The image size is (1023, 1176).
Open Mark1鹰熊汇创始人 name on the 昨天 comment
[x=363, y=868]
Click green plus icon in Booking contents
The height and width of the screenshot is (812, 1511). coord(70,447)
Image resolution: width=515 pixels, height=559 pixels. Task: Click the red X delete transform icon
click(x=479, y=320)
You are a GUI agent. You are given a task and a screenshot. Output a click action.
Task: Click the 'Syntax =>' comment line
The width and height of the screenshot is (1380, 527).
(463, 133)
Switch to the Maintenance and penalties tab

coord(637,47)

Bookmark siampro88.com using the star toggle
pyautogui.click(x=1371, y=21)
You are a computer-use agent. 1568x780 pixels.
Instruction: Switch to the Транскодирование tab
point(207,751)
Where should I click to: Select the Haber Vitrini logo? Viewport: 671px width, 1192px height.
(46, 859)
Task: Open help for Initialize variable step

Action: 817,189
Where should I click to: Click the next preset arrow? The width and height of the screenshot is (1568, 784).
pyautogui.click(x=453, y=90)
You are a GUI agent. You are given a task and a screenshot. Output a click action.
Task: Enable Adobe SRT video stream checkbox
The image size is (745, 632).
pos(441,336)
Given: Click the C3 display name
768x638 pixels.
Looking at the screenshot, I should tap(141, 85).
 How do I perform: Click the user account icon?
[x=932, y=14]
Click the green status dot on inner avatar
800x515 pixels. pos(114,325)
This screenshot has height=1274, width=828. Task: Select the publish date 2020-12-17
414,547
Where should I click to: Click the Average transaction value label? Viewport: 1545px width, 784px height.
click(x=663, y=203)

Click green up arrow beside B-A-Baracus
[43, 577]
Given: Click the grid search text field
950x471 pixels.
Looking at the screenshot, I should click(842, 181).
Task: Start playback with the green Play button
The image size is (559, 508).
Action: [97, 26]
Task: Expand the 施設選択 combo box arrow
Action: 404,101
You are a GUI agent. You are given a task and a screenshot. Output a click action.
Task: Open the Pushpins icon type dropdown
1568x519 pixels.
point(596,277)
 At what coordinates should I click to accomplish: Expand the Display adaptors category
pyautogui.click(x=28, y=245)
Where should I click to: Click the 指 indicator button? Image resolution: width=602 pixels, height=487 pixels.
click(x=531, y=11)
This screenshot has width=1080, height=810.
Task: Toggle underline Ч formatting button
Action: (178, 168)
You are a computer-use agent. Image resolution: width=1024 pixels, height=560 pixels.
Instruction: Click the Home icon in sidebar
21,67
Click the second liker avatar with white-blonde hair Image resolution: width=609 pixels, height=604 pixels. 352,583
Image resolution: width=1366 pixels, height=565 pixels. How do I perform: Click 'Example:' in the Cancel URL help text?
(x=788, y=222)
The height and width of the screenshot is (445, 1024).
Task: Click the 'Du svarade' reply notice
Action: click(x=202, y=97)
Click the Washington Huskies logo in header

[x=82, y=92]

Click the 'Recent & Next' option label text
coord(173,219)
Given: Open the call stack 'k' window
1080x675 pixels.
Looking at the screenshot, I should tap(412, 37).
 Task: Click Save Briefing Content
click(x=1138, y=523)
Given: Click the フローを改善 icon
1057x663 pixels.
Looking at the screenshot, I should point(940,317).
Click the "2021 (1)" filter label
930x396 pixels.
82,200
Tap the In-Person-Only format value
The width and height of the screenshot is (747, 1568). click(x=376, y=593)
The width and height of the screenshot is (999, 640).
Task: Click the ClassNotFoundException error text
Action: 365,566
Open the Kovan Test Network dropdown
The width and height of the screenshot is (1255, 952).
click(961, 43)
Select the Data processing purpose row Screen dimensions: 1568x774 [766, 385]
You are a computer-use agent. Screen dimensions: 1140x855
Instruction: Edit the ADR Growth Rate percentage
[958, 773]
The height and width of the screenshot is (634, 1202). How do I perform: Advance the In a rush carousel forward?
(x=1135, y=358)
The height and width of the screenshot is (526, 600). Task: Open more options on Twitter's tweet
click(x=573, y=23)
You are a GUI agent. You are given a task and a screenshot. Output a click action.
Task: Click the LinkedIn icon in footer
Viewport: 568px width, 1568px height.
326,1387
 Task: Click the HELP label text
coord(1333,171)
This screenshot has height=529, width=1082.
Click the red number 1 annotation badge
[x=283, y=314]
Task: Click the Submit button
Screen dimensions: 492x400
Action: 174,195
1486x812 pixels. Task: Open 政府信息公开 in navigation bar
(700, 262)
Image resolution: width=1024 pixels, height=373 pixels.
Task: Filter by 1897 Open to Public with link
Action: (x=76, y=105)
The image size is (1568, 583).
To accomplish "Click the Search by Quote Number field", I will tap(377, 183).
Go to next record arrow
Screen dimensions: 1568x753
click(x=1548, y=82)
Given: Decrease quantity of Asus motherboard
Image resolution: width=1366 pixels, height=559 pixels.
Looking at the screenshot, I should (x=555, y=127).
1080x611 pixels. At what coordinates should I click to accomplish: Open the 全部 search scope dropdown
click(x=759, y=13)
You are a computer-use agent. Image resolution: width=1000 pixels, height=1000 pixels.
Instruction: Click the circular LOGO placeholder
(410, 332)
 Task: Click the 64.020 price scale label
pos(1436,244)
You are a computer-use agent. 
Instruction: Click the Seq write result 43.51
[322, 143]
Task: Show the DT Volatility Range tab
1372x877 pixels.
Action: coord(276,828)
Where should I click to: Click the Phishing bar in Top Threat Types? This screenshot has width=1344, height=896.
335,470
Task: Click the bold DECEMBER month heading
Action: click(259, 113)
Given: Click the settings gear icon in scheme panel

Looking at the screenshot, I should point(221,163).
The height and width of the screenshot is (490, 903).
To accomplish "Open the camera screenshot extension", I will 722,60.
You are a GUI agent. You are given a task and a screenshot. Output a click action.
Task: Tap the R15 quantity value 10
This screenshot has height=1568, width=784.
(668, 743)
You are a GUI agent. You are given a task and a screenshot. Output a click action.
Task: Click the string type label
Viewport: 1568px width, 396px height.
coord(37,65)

• [PROBLEM TO SOLVE]
The word to look for is "quantity"; copy out every line of the entries that holds it.

• [ANSWER AREA]
Given: Decrease quantity of Asus motherboard
Task: Tap the R15 quantity value 10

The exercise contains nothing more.